If we all only ate meat 3 times a week but chose good quality ethically raised non intensively farmed meat, then we could quite well provide enough.

 

If we could go back to the days when many many more people grew their own veg and raised chickens, rabbits, even a goat or a pig for food/eggs/milk then it would be even better, buying stuff in only to supplement what we would struggle to raise ourselves.

 

Ive got so sick of food production in this country, i now grow a lot of what we eat, although i cant have chickens which id dearly love to have, for eggs (i dont really like the texture of chicken meat :( ) because my tenancy disallows that.

 

I have also set up a swap system with my sister who lives much further south than me - i grow spuds and onions nad carrots but she cant, so she swaps the corn cobs and grapes and apples she grows and gets some of my spud onion and carrots.

 

Im absolutely positive that this country would not, even if it could (And i doubt it very much) provide all of our vegetables, pulses, grains etc were we all to be vegan.

 

For a start much of this country just isnt suited to growing most of thsoe things, and then it would still be cheaper to import a vast amount of it from countries where the labour costs are far cheaper, where various pesticides, herbicides and fertilisers are legal.

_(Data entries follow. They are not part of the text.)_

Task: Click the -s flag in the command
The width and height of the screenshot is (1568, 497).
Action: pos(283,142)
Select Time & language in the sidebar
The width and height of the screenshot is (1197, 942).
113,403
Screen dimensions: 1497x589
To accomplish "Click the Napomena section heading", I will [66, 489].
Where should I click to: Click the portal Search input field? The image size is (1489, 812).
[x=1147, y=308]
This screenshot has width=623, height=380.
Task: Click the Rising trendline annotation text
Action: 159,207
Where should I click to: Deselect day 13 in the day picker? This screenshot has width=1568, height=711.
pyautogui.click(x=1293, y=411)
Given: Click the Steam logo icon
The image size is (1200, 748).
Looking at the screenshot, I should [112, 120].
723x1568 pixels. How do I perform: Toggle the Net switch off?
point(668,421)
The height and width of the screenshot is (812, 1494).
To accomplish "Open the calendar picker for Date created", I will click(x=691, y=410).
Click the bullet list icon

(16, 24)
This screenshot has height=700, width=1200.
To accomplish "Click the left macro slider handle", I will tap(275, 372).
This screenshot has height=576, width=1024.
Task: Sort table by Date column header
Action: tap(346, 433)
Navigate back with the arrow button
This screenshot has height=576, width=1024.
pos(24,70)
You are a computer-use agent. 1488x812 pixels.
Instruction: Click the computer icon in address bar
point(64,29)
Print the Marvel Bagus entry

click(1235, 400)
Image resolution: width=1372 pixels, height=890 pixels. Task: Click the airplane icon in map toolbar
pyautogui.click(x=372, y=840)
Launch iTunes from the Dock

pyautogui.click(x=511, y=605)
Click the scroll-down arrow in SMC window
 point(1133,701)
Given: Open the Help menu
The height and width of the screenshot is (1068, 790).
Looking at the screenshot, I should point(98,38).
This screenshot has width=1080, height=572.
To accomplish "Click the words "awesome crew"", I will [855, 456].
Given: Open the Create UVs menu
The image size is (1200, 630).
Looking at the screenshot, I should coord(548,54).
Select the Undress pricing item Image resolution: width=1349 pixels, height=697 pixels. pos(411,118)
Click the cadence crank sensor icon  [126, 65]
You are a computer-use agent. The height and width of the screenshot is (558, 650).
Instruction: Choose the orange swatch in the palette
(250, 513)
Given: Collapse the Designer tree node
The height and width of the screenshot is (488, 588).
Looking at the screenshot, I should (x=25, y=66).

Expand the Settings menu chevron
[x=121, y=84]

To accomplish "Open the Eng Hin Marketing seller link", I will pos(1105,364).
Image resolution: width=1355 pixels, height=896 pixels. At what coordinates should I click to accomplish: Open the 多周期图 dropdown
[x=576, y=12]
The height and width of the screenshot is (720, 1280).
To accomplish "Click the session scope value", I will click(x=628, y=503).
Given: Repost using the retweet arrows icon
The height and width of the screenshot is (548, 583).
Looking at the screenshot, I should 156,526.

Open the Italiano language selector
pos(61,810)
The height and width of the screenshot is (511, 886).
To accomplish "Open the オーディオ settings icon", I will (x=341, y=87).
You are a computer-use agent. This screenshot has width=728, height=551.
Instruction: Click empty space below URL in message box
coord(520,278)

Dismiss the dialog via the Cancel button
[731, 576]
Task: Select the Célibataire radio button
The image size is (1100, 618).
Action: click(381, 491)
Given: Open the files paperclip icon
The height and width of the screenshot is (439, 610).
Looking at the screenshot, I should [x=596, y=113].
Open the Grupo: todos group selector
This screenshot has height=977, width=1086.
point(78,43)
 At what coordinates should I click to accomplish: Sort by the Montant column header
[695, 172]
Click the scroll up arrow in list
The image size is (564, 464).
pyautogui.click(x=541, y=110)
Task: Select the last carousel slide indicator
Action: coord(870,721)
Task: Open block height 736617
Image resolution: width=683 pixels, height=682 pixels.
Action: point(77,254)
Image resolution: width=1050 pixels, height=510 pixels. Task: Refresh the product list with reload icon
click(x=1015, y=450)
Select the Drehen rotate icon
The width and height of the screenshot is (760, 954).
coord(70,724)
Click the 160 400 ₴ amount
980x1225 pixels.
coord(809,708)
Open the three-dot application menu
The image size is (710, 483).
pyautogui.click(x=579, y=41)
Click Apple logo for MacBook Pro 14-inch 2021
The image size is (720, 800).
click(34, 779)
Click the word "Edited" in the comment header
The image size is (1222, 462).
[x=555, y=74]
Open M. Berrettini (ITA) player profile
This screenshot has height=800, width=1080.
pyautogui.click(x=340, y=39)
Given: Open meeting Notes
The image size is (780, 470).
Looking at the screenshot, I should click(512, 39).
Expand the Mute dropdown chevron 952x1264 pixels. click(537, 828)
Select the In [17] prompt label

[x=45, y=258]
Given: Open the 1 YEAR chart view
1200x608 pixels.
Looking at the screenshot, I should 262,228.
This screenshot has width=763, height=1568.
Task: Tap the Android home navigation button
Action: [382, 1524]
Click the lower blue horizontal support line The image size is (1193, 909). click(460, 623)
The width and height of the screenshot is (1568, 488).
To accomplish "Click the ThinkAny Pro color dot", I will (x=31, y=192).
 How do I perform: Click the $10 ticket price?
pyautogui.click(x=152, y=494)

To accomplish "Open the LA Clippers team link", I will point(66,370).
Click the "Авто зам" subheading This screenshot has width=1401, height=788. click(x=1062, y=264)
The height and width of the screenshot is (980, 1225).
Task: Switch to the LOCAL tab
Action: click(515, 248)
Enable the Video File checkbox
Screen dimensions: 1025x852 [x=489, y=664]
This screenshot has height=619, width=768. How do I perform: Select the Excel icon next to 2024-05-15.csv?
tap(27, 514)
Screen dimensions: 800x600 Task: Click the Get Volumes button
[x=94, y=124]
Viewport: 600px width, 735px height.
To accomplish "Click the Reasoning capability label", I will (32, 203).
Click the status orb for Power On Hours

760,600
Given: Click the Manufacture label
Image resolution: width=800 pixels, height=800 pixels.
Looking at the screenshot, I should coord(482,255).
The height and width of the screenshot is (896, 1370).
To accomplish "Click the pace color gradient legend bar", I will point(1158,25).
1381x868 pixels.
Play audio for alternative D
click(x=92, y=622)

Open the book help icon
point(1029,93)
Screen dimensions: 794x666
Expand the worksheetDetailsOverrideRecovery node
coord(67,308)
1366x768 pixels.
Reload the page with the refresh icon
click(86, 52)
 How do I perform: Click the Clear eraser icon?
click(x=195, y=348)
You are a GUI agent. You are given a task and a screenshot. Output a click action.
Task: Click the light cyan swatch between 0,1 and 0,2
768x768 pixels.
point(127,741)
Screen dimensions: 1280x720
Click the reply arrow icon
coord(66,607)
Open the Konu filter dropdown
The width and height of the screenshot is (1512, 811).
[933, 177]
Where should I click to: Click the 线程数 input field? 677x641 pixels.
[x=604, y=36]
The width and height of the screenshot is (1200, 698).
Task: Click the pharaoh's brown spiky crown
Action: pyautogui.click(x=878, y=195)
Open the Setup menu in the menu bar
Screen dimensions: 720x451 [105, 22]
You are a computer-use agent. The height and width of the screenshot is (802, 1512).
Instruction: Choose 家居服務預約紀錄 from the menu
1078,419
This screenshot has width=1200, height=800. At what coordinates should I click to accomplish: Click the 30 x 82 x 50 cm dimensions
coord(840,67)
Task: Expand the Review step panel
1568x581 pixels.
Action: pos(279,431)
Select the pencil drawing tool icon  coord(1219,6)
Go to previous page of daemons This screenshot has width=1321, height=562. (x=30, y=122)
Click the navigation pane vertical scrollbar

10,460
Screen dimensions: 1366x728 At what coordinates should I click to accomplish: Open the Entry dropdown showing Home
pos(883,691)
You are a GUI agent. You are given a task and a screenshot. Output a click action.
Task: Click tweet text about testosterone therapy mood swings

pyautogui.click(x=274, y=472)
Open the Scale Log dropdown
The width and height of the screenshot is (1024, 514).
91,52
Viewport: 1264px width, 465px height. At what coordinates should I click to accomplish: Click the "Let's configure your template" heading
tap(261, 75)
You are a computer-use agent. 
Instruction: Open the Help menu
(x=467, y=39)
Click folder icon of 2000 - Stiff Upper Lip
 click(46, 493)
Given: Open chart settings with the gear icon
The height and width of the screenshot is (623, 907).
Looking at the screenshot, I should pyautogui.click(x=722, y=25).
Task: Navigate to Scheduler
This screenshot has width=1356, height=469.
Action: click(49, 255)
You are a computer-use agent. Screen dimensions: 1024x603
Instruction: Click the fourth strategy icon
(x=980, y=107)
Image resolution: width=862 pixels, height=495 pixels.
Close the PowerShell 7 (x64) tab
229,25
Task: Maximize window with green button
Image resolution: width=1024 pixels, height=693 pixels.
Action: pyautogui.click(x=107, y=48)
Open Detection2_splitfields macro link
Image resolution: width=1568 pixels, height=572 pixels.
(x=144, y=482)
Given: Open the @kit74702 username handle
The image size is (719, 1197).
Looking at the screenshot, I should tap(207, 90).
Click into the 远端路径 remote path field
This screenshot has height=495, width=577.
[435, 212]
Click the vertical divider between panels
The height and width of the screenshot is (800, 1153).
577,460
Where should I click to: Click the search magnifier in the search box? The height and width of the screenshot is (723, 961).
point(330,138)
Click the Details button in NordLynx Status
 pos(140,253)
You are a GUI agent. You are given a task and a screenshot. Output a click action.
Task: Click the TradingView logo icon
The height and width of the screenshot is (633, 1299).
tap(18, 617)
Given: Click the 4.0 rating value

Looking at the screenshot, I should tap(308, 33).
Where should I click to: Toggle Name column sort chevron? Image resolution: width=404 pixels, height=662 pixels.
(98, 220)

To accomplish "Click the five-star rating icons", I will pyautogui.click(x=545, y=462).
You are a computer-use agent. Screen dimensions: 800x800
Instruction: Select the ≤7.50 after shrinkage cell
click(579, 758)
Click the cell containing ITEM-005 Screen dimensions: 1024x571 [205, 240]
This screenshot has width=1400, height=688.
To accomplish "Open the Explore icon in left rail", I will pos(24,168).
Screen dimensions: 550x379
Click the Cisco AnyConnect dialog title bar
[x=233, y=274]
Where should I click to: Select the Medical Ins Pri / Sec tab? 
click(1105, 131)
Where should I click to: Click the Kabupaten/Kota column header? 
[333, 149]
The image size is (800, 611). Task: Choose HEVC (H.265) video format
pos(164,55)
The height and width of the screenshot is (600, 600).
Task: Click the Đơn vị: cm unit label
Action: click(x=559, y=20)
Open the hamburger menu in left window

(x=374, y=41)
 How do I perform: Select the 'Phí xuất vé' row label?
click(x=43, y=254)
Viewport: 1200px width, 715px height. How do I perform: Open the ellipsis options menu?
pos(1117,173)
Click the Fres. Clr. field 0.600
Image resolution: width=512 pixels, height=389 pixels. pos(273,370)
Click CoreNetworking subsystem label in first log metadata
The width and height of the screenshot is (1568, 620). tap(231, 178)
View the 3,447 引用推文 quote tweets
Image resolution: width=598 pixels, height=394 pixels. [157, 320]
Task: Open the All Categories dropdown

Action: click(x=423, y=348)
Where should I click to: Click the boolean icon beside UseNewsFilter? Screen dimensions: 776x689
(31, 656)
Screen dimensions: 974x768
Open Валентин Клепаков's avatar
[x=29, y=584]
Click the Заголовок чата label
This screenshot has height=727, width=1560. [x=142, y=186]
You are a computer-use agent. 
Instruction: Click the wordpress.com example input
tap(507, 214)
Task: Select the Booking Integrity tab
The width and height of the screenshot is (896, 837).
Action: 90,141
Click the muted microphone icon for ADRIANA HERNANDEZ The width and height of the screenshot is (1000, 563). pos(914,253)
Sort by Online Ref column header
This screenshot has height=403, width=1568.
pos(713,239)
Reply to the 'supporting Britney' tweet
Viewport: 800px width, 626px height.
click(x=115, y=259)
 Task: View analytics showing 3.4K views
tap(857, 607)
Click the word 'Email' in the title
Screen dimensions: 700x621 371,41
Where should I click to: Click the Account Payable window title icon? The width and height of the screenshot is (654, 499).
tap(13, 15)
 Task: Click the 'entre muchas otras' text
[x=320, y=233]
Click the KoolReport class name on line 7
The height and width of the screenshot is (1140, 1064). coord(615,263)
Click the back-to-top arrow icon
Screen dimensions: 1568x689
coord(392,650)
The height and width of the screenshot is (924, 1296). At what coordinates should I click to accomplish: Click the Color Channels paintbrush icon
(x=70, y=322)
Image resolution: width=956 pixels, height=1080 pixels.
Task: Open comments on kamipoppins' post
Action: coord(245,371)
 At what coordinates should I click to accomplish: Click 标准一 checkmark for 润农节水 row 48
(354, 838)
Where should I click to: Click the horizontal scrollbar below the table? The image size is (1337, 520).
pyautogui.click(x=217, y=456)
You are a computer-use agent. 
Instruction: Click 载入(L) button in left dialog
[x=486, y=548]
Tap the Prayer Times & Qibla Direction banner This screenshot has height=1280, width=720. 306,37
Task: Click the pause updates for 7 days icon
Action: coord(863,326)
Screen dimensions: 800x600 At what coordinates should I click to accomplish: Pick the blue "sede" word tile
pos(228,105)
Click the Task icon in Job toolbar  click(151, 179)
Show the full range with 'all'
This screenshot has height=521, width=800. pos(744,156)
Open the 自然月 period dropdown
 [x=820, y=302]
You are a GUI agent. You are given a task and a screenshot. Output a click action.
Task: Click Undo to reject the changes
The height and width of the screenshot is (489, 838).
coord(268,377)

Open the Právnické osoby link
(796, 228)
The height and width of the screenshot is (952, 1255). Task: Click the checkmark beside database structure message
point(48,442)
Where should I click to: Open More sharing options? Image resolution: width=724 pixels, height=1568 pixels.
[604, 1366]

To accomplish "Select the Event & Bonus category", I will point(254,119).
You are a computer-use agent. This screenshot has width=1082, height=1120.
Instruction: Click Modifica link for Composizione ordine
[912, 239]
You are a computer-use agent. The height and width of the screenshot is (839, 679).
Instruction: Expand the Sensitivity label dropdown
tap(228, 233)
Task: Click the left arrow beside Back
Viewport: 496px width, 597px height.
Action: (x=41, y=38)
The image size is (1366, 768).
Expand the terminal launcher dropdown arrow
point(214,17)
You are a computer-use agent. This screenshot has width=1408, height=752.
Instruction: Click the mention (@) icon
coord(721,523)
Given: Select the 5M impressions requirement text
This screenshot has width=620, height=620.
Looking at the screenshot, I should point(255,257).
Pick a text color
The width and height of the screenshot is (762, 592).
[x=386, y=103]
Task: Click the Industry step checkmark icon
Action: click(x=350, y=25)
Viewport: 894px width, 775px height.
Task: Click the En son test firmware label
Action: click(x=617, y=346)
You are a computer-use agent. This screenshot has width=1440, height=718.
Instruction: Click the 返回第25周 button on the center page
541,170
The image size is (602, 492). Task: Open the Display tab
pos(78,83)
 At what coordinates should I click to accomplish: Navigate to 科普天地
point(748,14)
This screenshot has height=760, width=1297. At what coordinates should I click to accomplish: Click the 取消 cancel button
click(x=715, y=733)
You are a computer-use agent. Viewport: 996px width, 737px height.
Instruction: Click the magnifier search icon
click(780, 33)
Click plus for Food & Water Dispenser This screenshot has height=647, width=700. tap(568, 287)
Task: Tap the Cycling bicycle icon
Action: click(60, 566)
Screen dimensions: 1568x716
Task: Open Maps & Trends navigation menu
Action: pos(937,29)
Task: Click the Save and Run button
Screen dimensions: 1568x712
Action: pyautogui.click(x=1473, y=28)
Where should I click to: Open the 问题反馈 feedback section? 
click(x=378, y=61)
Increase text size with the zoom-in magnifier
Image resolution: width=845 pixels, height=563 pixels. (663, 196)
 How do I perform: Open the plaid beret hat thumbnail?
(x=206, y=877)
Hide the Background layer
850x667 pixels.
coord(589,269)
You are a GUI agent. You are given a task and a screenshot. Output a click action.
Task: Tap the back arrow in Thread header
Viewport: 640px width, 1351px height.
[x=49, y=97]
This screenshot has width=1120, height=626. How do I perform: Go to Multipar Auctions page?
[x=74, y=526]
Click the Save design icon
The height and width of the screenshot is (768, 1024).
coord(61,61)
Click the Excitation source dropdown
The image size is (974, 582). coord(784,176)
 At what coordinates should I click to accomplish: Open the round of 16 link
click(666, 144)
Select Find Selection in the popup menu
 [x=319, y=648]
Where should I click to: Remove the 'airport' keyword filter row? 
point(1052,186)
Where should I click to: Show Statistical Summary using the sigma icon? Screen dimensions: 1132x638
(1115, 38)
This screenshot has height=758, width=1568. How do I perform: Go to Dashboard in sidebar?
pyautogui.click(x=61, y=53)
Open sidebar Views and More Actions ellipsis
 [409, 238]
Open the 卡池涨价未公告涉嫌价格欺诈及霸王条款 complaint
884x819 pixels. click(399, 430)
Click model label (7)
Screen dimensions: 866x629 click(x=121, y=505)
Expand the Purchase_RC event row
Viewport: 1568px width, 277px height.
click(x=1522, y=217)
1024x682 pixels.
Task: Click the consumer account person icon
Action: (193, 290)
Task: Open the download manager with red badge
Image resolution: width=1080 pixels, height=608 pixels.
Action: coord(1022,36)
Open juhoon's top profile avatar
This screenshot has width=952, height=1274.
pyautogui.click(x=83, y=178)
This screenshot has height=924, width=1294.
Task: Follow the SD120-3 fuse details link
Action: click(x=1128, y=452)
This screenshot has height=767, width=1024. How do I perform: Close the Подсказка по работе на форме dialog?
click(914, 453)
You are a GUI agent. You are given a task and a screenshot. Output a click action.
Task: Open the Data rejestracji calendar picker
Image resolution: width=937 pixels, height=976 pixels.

And then wed be even more reliant on importing food from other countries which as i understand it is not the most politically safe thing to do. (Fall out with the country that provides 50% of our food... and then what?)

 

A lot of the crops we DO produce are produced intensively, at huge cost to the environment - we produce a lot of oil seed rape, and just look at how many people live not even THAT closely to oil seed rape farms that suffer severe allergies.....

 

Im quite happy that the way to go is to support ethically raised meat, organically raised veg, local wherever that is possible.